Principal Family Court Judge Peter Boshier confirmed yesterday that his decision to publish five court judgments in the case dating back to September 2005 was unprecedented.
Auckland barrister Barry Hart, acting for Jayden's mother Kay Skelton, said media coverage of the judgments yesterday was "completely unbalanced" and meant Ms Skelton could not ever get a fair trial on the criminal charges she faces.
He said he would apply to have the charges against Ms Skelton dismissed because any jury would be prejudiced against her.
He said he would also seek a High Court injunction today to stop the Family Court from issuing any more material from the case and to "restrain anyone from disseminating any more material of this nature".
"Given the history of appearing in the Family Court on Tuesday and seeking an order of non-publication relating to anything that may affect the forthcoming criminal proceedings, and obtaining an order, I'm absolutely horrified to think that the Family Court released these early decisions," he said.
But the convenor of the Auckland District Law Society's family law committee, Vanessa Vette, said Judge Boshier made the right call to release the decisions because of the amount of selective information already in the public domain since Ms Skelton's father Dick Headley went into hiding with 6-year-old Jayden five months ago.
"There has been so much information in the media about this case over the last five months, much of it on the mother's side," she said.
"From my perspective, reading these judgments in full does give you a more balanced view of the case when you know the long background. There have been proceedings since the little boy was about 8 months old."
Ms Vette said the Family Court was obliged to focus on what was in the best interests of the child, and in this case there had already been such intense media coverage that publication of the full judgments would not do any further damage to Jayden.

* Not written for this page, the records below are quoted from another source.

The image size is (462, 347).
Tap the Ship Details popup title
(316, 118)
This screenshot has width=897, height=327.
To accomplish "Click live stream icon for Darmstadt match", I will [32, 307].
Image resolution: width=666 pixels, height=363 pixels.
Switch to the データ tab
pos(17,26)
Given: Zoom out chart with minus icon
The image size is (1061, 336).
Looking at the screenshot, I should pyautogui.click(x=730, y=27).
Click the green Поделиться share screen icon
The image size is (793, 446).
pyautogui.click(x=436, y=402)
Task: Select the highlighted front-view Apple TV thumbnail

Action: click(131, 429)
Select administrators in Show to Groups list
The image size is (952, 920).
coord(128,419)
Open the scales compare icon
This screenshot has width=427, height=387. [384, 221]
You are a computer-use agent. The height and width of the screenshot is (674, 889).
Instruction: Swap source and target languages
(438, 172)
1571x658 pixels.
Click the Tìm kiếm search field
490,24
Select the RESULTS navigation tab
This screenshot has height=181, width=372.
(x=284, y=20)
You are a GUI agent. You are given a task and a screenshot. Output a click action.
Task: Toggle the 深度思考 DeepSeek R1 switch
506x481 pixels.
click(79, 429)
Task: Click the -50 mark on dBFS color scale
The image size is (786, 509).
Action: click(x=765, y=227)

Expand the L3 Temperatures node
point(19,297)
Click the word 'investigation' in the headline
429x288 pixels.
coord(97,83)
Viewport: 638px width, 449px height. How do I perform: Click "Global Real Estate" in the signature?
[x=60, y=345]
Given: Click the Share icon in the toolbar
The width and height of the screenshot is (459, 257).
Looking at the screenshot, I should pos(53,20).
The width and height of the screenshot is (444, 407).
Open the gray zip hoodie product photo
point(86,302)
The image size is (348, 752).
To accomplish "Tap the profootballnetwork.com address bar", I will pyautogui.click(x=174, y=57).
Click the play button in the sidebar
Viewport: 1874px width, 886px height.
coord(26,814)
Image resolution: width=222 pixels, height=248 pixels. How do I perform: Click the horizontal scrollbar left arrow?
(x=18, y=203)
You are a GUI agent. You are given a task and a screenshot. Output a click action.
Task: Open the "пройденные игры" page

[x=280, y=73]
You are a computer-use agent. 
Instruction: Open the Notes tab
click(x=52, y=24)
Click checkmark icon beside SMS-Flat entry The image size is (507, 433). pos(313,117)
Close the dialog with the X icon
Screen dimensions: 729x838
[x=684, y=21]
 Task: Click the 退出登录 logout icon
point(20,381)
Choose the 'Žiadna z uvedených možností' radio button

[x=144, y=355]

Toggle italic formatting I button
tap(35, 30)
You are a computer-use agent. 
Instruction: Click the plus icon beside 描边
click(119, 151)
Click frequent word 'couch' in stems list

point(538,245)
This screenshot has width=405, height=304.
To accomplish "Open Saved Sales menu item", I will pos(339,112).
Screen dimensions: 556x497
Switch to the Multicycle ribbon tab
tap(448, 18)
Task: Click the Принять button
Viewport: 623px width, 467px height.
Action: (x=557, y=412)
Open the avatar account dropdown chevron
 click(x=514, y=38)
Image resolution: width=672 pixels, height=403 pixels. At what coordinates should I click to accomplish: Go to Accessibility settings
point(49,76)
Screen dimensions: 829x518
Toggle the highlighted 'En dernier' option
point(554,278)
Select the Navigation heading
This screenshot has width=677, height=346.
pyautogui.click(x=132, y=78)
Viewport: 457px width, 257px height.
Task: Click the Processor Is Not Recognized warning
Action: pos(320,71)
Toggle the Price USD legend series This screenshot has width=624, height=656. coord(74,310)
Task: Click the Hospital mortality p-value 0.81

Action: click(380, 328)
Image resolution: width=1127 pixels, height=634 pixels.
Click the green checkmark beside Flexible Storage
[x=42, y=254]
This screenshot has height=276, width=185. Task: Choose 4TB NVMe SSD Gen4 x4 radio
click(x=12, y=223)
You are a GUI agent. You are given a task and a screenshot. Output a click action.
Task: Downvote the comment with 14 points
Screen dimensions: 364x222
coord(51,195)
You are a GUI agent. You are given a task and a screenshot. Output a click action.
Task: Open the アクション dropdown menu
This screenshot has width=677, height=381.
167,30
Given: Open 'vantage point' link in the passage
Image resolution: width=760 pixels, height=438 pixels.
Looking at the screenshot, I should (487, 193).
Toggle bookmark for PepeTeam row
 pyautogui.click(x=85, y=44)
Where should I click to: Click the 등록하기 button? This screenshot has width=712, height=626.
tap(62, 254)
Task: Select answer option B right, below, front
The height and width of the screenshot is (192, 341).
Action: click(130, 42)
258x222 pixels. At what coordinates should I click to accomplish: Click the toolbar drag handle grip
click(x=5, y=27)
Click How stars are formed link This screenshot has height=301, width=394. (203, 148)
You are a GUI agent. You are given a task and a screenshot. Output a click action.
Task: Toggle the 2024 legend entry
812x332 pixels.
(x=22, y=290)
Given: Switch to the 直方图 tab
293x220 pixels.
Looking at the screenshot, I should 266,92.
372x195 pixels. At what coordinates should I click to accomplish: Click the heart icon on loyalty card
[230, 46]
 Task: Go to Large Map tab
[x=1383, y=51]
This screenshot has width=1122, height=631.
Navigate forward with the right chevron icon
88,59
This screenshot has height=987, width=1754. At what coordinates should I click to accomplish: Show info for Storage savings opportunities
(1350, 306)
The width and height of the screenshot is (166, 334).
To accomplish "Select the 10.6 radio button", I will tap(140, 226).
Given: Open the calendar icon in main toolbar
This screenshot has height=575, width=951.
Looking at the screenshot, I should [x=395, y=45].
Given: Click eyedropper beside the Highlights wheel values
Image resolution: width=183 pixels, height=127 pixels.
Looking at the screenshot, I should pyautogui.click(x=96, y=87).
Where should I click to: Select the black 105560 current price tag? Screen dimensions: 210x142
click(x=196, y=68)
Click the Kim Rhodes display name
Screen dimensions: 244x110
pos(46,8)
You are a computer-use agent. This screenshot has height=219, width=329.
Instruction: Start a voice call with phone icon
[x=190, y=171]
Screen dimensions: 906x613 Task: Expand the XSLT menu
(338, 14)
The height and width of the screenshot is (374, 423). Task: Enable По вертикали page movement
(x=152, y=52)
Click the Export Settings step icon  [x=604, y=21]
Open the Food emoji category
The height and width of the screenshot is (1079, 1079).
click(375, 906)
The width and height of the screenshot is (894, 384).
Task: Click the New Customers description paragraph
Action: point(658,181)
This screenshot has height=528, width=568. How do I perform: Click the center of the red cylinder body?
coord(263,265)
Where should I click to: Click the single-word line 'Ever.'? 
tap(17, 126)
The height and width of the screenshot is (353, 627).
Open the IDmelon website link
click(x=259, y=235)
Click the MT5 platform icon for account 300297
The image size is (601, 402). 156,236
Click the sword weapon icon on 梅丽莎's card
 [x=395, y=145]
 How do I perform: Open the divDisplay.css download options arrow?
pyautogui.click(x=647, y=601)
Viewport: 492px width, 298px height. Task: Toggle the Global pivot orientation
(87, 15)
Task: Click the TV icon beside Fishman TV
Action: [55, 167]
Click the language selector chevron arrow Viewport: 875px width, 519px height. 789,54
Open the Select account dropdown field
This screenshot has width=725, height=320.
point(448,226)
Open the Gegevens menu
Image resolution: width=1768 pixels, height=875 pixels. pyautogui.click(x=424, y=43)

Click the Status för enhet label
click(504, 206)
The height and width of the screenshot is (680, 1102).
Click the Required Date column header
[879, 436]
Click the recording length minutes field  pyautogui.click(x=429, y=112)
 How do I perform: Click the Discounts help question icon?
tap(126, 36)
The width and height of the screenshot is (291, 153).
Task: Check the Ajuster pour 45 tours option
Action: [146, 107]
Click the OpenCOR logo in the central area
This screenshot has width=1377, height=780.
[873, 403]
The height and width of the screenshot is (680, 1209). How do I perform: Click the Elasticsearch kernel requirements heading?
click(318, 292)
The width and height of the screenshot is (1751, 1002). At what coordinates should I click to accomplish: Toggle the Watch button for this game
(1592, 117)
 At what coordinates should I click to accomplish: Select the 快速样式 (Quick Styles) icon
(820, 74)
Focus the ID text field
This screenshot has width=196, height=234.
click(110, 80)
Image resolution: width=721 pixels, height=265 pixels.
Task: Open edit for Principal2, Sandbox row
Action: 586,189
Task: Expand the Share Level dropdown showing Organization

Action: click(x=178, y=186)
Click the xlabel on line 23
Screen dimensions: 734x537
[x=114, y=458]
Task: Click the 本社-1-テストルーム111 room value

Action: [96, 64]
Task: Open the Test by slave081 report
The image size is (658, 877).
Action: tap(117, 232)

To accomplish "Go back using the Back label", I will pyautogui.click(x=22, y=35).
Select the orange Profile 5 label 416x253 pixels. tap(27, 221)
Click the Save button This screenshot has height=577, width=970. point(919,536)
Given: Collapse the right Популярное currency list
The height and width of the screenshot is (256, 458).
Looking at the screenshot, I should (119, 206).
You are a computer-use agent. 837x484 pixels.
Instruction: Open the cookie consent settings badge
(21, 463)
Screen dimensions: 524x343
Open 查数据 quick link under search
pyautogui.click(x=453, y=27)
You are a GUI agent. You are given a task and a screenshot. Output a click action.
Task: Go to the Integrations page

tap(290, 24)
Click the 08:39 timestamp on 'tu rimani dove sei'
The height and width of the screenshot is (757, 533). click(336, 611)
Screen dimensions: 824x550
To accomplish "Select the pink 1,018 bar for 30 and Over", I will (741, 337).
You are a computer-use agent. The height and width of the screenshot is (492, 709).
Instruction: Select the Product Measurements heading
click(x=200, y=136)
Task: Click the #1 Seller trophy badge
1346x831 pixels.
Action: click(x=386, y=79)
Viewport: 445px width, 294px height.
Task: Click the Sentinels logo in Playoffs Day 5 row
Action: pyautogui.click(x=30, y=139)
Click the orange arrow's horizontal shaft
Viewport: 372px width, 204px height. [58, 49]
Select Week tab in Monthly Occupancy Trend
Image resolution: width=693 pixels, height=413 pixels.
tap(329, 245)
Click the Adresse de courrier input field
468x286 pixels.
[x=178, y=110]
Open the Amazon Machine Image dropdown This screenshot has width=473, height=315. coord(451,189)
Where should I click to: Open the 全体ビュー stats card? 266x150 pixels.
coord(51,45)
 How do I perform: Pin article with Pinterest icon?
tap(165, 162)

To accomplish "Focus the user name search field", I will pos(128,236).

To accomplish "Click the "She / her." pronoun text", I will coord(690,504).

She noted that Hamilton Family Court Judge Rosemary Riddell had awarded only interim care of Jayden to his father, Chris Jones, so Ms Skelton still had an opportunity to challenge that decision.
Wellington media law lecturer Steven Price said the Court of Appeal ruled in the 1995 case of John Gillies that "in the ordinary course of things jurors are likely to forget stuff published within six to eight months".
Judge Boshier himself said he was not aware of any precedent for release of Family Court judgments without deleting identifying details since the Care of Children Act allowed journalists into the court in 2005. Although the media can now report Family Court cases, they cannot normally include any details that would identify the parties.
"However, the act provides a general discretion for publication, including identifying information," Judge Boshier said.
"Where the public interest clearly requires such details to be published, particularly in cases where parties have already identified themselves and their children, it is likely that unanonymised judgments will be made available.
"As I have said previously, where a case is put into the public domain, and the process of the Family Court is under scrutiny, I will always look at making available judgments so as to ensure that the facts are before the public."